Da qui, il patto col diavolo. Sorte vuole che nella Stagione del 1813 faccia ritorno a Londra Simon Arthur Henry Fitzranulph Basset, nuovo duca di Hastings ed erede di uno dei titoli più antichi e prestigiosi d’Inghilterra. Scapolo assai ambito, anzi, letteralmente perseguitato da schiere di madri che farebbero di tutto pur di combinare un buon matrimonio per le loro fanciulle, Simon, è tuttavia alquanto riluttante a concedere la propria mano. Al limite, meglio fingere, e Daphne Bridgerton, sorella del suo vecchio amico Anthony, gli offre il destro perfetto: si fingeranno fidanzati e così saranno lasciati finalmente in pace. Va da sé che, ballo dopo ballo, conversazione dopo conversazione, quella che era iniziata come una recita rischia di trasformarsi in realtà.
Il tutto sotto gli occhi, e la penna, di Mrs Whistledown, una misteriosa cronachista che conosce tutto, ma proprio tutto, del ton e ne scrive nel suo giornale, Le cronache mondane di Mrs Whistledown, appunto. Le colonne più odiate e, allo stesso tempo, più ricercate della society londinese.

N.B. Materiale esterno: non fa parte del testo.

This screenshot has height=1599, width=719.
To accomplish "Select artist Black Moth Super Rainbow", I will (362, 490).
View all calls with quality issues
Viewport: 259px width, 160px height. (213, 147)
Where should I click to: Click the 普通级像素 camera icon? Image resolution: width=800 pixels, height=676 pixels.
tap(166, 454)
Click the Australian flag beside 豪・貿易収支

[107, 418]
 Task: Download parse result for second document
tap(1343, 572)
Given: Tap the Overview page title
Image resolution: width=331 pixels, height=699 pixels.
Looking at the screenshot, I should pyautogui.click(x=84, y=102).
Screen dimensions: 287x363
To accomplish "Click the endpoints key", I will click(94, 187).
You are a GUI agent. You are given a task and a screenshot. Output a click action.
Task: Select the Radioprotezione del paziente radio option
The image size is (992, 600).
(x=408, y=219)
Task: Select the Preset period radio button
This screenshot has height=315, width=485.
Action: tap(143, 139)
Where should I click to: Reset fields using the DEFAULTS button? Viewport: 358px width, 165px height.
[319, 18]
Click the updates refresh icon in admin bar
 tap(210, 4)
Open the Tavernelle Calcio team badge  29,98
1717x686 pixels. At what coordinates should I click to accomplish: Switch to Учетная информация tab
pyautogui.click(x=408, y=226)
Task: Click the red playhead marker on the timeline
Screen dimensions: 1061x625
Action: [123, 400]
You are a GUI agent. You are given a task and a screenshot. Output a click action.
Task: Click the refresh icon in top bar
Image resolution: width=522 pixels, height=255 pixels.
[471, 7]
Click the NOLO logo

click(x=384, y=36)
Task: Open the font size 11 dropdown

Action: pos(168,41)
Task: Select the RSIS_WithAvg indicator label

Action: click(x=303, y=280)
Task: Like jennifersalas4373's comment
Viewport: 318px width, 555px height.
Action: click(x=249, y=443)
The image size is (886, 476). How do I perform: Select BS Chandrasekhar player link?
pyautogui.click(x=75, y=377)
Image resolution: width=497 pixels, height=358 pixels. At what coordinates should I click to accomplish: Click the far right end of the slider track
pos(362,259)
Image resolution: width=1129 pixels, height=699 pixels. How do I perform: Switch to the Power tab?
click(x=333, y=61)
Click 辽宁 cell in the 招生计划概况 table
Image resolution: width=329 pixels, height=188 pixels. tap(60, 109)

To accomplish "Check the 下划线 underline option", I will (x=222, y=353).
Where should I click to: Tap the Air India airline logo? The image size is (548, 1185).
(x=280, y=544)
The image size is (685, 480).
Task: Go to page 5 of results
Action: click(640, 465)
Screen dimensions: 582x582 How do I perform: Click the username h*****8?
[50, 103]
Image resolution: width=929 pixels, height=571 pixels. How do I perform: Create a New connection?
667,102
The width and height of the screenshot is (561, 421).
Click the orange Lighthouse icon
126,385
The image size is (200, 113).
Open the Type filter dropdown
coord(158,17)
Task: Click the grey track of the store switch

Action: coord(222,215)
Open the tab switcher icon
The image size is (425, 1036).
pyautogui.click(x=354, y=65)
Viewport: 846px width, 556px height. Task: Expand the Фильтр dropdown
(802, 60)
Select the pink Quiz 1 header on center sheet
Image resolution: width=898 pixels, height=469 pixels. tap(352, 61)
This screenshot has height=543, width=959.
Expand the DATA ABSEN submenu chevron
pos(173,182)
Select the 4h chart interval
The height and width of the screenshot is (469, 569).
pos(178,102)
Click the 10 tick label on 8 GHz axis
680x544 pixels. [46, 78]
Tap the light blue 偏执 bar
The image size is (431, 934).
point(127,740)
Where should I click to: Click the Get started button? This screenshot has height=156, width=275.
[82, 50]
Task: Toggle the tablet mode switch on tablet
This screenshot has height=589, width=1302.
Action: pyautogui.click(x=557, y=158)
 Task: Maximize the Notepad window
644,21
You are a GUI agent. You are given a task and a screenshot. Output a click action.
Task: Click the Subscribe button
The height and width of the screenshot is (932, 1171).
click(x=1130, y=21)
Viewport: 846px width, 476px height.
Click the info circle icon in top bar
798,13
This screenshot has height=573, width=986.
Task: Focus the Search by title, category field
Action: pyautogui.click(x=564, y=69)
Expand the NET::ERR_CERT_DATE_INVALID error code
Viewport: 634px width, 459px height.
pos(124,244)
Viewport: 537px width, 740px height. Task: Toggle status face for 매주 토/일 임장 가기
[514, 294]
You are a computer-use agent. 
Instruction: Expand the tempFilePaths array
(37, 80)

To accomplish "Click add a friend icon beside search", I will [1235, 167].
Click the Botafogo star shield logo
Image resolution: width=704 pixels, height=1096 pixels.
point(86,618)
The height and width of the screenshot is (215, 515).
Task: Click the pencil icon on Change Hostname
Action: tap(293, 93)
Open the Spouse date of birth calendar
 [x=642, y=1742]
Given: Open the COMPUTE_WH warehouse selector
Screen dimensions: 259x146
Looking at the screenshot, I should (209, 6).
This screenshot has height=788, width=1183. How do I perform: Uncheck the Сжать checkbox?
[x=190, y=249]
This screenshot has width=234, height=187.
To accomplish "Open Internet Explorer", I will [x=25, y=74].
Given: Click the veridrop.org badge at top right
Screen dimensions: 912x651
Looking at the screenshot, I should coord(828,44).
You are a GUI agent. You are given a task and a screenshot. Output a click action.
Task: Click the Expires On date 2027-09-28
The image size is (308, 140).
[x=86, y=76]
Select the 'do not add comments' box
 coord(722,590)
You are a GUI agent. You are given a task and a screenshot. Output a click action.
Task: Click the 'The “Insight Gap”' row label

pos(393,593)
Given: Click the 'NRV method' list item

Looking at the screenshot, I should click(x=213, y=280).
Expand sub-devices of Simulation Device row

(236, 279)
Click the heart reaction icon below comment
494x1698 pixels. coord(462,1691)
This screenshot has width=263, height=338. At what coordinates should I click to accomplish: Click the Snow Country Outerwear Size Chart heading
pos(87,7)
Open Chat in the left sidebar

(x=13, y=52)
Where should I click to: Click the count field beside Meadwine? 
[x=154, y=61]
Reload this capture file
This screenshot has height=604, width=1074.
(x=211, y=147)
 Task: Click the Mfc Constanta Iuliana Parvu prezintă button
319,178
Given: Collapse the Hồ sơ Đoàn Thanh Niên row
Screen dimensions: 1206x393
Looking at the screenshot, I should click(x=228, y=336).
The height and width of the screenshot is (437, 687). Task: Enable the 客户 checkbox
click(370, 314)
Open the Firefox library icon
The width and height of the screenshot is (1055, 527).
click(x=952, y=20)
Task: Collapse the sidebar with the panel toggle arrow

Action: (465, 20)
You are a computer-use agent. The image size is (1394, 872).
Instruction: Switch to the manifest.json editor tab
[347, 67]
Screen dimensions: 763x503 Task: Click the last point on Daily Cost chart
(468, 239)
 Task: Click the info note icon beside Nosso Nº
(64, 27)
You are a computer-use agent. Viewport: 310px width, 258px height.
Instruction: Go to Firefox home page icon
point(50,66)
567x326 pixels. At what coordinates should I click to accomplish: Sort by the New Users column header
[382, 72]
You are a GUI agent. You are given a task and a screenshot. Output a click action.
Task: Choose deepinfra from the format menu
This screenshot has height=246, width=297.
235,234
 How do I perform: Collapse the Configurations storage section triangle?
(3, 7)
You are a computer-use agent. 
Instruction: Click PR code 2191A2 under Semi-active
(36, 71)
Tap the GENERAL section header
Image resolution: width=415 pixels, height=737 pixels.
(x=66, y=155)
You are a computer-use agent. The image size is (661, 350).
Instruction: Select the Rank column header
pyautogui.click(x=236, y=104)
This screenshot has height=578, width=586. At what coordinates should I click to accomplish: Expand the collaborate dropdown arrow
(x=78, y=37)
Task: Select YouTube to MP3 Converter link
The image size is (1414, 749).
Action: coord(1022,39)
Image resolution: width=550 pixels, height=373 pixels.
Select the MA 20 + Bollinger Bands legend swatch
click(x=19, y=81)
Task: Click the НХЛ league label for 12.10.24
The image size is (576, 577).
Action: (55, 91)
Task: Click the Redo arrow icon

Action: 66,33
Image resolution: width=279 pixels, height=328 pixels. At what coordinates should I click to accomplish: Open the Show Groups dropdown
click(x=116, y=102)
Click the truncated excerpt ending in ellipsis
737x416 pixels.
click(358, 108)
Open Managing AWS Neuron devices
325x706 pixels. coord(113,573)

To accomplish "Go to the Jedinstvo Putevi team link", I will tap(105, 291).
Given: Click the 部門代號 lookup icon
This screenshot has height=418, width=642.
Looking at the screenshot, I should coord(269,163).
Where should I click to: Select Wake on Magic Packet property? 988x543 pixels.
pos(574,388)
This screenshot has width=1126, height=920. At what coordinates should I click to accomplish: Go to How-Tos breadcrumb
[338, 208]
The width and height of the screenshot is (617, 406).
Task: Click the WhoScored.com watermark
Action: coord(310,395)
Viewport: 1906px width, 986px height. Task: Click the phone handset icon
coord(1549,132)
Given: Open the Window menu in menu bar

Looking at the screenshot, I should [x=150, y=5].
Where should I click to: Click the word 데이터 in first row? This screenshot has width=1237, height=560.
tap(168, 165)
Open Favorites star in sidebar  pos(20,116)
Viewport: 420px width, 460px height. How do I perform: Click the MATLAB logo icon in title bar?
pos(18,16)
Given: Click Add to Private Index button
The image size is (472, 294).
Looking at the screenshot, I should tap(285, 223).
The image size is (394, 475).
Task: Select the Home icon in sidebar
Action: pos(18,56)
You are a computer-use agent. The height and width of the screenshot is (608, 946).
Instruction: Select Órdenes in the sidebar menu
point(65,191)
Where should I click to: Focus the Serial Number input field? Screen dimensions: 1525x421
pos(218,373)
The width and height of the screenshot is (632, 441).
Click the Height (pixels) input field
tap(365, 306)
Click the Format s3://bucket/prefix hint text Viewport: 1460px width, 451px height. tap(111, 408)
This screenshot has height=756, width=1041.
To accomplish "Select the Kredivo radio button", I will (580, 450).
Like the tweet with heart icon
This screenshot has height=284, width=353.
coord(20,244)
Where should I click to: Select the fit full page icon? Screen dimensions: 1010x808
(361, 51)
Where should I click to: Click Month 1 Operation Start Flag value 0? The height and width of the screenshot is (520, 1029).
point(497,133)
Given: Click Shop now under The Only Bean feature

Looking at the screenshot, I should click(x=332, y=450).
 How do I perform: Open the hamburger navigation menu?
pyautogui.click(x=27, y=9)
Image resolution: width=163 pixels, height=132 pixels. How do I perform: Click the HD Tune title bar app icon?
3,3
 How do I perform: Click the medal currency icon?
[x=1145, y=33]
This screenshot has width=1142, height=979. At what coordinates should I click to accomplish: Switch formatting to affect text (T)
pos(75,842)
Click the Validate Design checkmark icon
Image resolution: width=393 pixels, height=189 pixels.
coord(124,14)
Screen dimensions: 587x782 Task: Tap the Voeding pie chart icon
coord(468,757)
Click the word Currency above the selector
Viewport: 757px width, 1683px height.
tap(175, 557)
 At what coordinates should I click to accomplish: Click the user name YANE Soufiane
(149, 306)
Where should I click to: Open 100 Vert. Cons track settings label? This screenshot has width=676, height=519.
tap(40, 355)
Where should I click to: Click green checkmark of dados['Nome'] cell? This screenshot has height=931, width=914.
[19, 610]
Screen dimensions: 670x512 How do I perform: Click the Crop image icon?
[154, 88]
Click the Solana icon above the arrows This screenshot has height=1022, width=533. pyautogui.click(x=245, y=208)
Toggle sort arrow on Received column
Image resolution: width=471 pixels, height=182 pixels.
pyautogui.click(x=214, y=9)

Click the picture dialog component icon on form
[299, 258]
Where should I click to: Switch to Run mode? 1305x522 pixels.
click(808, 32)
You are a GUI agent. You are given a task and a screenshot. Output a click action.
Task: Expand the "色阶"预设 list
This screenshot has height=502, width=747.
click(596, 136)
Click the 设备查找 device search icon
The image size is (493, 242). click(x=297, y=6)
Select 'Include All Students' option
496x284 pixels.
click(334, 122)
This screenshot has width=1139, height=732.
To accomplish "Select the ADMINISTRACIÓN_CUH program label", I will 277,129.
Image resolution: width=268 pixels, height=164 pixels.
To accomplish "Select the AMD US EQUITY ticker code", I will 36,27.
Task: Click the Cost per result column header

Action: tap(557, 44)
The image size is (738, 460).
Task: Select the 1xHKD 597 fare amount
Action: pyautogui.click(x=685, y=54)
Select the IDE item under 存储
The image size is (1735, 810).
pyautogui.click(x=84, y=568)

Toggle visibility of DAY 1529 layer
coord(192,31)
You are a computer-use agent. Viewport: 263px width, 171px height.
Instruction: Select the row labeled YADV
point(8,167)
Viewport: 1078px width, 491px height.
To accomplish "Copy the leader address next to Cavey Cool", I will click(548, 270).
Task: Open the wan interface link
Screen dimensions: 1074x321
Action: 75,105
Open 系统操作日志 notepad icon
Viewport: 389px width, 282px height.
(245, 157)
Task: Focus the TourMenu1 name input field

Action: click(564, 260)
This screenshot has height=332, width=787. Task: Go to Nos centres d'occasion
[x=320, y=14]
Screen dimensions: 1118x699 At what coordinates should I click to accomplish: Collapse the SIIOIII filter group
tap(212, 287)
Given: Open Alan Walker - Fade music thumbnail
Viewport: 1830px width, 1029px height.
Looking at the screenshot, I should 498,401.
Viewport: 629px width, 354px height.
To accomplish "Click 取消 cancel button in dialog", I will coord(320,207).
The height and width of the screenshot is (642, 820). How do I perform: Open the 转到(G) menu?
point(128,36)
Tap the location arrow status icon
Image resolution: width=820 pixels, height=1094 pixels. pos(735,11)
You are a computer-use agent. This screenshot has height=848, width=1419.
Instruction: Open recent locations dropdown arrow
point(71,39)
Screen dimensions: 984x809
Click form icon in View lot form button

Julia Quinn, benché con uno stile pulito e decisamente scorrevole, sa che i suoi sono romanzi di puro intrattenimento ed è questa consapevolezza a rendere attraente la lettura. Per esempio, sa fare riferimento a Jane Austen e a Orgoglio e Pregiudizio (è chiaro che la madre di tutte le madri in cerca di uno scapolo dotato di una buona rendita è Mrs Bennet, ma Mrs Bridgerton non potrebbe essere più diversa) senza prendersi troppo sul serio e senza ruffianeria, capovolgendo con giudizio i temi narrativi della Austen invece che scopiazzarli infantilmente. Sa introdurre, altresì, argomenti “scottanti” (il matrimonio come contratto sociale, la famiglia, l’ignoranza sulla sessualità in cui erano tenute le donne) senza scadere nell’ordinario o nel morboso. Sa costruire personaggi solidi e dialoghi brillanti. Sa plasmare una struttura non scontata, con tanto di sequel inglobato nella trama principale perché tutti vogliamo sapere anche cosa succede dopo…
E, tuttavia, nelle sue opere (sì, al plurale, perché sto proseguendo con la serie e lo stesso difetto l’ho riscontrato nel secondo volume della serie, Il visconte che mi amava, dedicato alle prospettive matrimoniali e ai desideri di Anthony Bridgerton) c’è un anello che non tiene, una piccola crepa, un qualcosa (di solito è proprio la ragione per cui l’eroe e l’eroina non dovrebbero vivere felici e contenti) che proprio non è credibile.
In questo, la serie firmata Shonda Rhymes dà una pista al libro. Può essere infedele quanto si vuole (non solo alla storia, ma anche ai costumi dell’epoca, alle ambientazioni, alla scelta del cast), ma tradisce proprio in ciò che nel romanzo non funziona, sicché più che tradimento lo definirei un sopperimento quasi necessario.
Ma Bridgerton piace, e i romanzi di Julia Quinn anche. Entrambi hanno quel tocco di colore che ogni tanto ci vuole. Sullo schermo e sulla carta.
ATTENZIONE SPOILER! Non leggete assolutamente il secondo epilogo presente nel volume, se avete intenzione di proseguire la serie!